Let’s first import a few libraries useful down the road and read an image-
import numpy as np
import matplotlib.pyplot as plt
from skimage import io,transform
# Using six sample images.
imnames = ['n00.jpg','n01.jpg','n02.jpg','n03.jpg','n04.jpg','n05.jpg']
# Read collection of images with imread_collection
imlist = (io.imread_collection(imnames))
Now before proceeding, we must transform all the images to a standard 256 x 256 size so there is no inconsistency in size.
for i in range(len(imlist)):
# Using the skimage.transform function-- resize image (m x n x dim).
m=transform.resize(imlist[i],(256,256,3))
Now we come to the real deal - performing PCA. What is PCA? It is a way of finding patterns in the data and once you have found these patterns, it reduces the the number of dimensions without much loss of information. Let’s start doing this and learn on the way.
Step 1: Get your data. Well, we already have a set of images. But in this case, we are going to treat every pixel as a data point. This means you have a ton of data points which are vectors with 3 values: R, G and B. We are then going to compute PCA on these data points. Let’s make a consolidated dataset with all these different data points. We need to make an array of all these vectors containing the RGB values from all the images.
Essentially, we want to turn the image matrix of m x n x 3 to lists of rgb values i.e. (m*n) x 3.
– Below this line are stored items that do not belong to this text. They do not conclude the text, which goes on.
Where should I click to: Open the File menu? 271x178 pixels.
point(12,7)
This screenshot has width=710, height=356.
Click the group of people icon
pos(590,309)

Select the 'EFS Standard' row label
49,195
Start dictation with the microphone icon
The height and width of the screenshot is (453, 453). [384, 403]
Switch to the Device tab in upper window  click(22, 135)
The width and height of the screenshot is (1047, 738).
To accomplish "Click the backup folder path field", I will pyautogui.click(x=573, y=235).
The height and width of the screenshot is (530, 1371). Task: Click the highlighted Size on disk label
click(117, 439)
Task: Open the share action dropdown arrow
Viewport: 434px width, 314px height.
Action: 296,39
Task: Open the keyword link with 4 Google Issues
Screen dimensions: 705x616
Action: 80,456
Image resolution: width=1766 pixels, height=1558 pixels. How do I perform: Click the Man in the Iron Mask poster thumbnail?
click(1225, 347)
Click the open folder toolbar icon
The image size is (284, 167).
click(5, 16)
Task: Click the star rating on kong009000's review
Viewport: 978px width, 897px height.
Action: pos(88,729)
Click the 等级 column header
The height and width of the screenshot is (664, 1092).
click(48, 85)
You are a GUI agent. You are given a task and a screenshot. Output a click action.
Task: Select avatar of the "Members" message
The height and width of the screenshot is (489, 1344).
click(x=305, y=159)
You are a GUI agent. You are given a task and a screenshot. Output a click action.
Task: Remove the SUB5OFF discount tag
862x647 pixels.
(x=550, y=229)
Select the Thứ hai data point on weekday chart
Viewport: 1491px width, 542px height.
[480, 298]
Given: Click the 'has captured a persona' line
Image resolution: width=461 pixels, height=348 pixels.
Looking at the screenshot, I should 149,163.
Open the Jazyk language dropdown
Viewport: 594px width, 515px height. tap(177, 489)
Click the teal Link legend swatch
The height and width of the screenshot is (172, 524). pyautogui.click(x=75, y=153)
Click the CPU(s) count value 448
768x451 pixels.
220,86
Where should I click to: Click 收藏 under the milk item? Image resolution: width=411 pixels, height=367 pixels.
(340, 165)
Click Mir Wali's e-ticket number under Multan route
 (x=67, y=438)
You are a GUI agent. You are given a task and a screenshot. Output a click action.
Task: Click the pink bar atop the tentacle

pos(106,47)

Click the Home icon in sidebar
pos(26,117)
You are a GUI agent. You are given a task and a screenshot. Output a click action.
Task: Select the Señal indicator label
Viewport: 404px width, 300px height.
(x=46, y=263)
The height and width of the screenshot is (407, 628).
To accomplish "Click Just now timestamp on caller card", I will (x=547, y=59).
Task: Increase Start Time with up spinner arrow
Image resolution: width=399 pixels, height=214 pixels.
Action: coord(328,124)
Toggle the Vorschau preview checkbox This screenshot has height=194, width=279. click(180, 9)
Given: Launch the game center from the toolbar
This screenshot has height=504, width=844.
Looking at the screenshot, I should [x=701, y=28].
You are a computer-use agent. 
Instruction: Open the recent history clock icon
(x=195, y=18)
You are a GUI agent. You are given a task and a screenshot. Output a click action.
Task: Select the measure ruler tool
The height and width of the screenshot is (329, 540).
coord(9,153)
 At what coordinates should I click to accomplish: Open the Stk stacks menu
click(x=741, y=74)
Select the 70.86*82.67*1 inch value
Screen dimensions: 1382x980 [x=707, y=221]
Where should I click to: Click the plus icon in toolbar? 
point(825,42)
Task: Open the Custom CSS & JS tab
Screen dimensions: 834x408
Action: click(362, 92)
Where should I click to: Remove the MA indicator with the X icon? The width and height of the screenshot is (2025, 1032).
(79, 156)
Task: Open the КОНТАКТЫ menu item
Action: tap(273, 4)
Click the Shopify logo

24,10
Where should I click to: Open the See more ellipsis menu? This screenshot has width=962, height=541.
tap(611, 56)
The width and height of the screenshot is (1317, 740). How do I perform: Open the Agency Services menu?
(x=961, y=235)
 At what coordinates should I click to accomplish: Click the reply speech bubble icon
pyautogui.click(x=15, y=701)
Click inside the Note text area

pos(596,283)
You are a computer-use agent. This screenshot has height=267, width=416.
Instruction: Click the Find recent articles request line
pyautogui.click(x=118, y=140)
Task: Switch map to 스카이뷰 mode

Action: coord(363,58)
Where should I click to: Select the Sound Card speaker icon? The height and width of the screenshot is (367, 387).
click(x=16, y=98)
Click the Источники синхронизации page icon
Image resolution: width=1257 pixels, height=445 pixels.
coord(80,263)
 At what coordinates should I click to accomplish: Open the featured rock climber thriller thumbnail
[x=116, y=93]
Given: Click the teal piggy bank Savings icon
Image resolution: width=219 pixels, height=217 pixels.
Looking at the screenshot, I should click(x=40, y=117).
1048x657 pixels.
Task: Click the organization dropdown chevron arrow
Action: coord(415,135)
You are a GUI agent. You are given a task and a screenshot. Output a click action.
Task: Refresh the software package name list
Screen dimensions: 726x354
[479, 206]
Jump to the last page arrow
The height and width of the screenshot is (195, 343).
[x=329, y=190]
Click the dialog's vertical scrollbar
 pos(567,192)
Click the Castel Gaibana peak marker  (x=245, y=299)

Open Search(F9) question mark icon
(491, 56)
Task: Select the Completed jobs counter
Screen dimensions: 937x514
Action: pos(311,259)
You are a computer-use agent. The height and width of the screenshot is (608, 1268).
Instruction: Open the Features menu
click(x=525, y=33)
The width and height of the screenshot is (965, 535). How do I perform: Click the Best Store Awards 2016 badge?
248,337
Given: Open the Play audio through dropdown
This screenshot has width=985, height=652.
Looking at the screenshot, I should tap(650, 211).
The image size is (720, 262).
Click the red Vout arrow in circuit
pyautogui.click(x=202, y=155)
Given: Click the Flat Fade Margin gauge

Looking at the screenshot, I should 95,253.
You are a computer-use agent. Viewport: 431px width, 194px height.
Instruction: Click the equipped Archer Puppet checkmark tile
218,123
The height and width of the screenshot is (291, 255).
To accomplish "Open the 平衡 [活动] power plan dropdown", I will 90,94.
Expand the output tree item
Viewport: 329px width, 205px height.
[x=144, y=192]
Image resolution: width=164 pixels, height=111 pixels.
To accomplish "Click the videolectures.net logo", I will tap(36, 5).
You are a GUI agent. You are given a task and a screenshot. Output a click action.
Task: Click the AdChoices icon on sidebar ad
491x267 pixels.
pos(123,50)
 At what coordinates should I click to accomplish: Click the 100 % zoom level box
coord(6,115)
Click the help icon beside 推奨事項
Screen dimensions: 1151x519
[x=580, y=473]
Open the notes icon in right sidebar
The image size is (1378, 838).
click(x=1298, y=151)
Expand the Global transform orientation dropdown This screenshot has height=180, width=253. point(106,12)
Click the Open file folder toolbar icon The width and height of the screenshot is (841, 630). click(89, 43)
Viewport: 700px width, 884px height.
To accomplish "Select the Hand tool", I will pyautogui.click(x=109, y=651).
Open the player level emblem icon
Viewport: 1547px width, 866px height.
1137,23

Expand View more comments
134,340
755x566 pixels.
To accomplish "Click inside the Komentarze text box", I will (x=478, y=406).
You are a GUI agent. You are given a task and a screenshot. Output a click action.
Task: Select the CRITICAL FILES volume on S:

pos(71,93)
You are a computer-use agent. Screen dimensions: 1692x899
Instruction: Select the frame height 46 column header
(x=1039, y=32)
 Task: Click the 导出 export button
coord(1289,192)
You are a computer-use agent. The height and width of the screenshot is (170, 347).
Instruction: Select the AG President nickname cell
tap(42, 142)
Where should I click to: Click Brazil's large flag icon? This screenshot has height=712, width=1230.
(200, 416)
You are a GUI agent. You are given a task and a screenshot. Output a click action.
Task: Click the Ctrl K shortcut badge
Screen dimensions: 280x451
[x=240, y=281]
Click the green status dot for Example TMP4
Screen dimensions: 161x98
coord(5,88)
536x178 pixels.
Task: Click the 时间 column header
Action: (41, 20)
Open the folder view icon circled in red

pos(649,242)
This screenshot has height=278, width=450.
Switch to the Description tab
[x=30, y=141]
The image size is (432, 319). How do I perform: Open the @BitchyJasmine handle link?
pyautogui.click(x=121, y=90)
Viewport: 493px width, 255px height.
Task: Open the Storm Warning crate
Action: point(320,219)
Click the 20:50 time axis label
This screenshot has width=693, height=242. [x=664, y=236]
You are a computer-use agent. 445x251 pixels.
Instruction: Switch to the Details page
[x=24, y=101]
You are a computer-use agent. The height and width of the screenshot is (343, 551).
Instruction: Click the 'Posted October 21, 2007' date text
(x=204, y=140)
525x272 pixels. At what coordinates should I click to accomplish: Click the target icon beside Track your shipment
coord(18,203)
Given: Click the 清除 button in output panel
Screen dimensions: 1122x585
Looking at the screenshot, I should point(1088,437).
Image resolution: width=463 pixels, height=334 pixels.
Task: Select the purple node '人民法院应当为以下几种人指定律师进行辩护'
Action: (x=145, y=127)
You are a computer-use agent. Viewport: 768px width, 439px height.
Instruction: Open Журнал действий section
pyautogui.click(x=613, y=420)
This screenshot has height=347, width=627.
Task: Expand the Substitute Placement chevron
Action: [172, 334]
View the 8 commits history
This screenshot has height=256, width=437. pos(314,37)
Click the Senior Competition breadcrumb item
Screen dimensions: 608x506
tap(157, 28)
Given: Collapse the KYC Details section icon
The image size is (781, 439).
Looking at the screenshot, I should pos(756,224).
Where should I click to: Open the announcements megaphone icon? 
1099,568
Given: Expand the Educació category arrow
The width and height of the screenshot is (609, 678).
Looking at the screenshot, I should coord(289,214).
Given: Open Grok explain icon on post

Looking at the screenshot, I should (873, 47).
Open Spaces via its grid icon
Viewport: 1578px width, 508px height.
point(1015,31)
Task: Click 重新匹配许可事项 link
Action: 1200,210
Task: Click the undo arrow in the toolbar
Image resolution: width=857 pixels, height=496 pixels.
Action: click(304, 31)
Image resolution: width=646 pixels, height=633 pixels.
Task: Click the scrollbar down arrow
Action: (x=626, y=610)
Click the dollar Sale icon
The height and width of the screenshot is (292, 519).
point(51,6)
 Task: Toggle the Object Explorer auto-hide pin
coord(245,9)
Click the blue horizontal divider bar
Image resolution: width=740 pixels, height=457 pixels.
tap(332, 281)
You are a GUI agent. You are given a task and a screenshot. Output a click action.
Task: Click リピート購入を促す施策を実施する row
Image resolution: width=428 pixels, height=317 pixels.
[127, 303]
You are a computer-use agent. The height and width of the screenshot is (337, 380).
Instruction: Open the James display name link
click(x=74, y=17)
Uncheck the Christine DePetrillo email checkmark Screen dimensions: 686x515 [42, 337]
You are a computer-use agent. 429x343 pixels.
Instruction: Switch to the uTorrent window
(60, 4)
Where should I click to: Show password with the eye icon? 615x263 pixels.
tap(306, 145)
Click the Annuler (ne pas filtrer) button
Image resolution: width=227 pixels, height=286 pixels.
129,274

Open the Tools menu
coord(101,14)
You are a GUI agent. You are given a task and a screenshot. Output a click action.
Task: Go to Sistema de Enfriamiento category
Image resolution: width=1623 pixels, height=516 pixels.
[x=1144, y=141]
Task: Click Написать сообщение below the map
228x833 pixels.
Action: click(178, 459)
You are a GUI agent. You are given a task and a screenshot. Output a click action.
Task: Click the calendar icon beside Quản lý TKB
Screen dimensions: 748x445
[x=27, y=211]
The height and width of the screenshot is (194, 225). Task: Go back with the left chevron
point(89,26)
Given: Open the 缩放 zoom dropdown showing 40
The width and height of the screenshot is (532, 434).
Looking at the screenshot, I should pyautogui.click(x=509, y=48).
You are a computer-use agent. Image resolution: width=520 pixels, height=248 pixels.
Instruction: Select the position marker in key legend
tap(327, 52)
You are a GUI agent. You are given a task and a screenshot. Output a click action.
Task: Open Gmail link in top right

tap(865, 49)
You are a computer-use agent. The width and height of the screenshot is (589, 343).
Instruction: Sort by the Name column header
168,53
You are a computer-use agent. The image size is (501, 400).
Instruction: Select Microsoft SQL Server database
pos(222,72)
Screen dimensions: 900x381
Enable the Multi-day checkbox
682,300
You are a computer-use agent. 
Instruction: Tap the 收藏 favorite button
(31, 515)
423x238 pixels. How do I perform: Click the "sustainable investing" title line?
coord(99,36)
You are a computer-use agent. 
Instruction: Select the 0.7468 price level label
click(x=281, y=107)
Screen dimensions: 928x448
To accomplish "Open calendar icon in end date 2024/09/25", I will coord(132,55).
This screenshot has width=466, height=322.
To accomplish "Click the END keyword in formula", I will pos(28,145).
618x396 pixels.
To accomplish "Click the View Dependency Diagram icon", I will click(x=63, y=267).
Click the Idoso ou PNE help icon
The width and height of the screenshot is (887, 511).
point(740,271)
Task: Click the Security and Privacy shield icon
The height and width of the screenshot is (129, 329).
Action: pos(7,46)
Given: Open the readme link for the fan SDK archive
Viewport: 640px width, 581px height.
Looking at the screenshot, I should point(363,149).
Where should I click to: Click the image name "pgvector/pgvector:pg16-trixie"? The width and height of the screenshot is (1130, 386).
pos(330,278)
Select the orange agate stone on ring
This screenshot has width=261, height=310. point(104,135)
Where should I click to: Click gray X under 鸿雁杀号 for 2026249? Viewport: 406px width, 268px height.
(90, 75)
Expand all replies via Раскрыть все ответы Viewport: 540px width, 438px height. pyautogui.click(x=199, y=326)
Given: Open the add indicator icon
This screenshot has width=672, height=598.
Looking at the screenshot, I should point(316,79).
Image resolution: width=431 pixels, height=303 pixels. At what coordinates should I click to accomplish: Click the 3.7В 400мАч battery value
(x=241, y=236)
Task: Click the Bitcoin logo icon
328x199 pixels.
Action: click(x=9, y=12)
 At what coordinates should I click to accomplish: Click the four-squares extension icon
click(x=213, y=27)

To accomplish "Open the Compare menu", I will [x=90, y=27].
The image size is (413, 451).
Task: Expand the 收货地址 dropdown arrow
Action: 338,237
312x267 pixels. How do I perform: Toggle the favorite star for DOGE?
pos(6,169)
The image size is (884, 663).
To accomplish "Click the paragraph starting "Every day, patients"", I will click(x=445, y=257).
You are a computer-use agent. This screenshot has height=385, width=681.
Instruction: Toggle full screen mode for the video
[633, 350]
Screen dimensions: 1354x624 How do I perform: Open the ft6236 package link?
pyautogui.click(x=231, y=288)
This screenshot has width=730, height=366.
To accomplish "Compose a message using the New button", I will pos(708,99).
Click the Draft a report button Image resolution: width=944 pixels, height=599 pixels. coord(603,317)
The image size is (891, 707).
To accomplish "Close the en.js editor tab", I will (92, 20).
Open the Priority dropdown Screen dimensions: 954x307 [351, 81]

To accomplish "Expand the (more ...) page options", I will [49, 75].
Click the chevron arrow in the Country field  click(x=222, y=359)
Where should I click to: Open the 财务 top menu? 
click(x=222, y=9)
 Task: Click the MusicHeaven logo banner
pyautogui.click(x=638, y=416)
For visualization purposes, you can try playing with img[:,:,3] and img[0,0,3] to see a sample of the output-format we want.
# initializing with zeros.
res = np.zeros(shape=(1,3))
for i in range(len(imlist)):
m=transform.resize(imlist[i],(256,256,3))
# Reshape the matrix to a list of rgb values.
arr=m.reshape((256*256),3)
# concatenate the vectors for every image with the existing list.
res = np.concatenate((res,arr),axis=0)
# delete initial zeros' row
res = np.delete(res, (0), axis=0)
# print list of vectors - 3 columns (rgb)
print res
Output:
[[ 0.60784314 0.59215686 0.47843137]
[ 0.6 0.58823529 0.4627451 ]
[ 0.59607843 0.58627451 0.44313725]
...,
[ 0.2635723 0.09494485 0.03219975]
[ 0.28074449 0.11550245 0.05275735]
[ 0.32495404 0.19500613 0.11413909]]
Step 2: Subtract the mean. For PCA to work properly, you must subtract the mean from each of the dimensions.
m = res.mean(axis = 0)
Output (m):
[ 0.46348368 0.43890141 0.41217445]
res = res - m
Output(res):
[[ 0.14435945 0.15325546 0.06625693]
[ 0.13651632 0.14933389 0.05057065]
[ 0.13259475 0.1473731 0.03096281]
...,
[-0.19991138 -0.34395655 -0.37997469]
[-0.1827392 -0.32339895 -0.35941709]
[-0.13852964 -0.24389528 -0.29803535]]
Step 3: Calculate the covariance matrix. Since the data is 3 dimensional, the cov matrix will be 3x3. No surprises there.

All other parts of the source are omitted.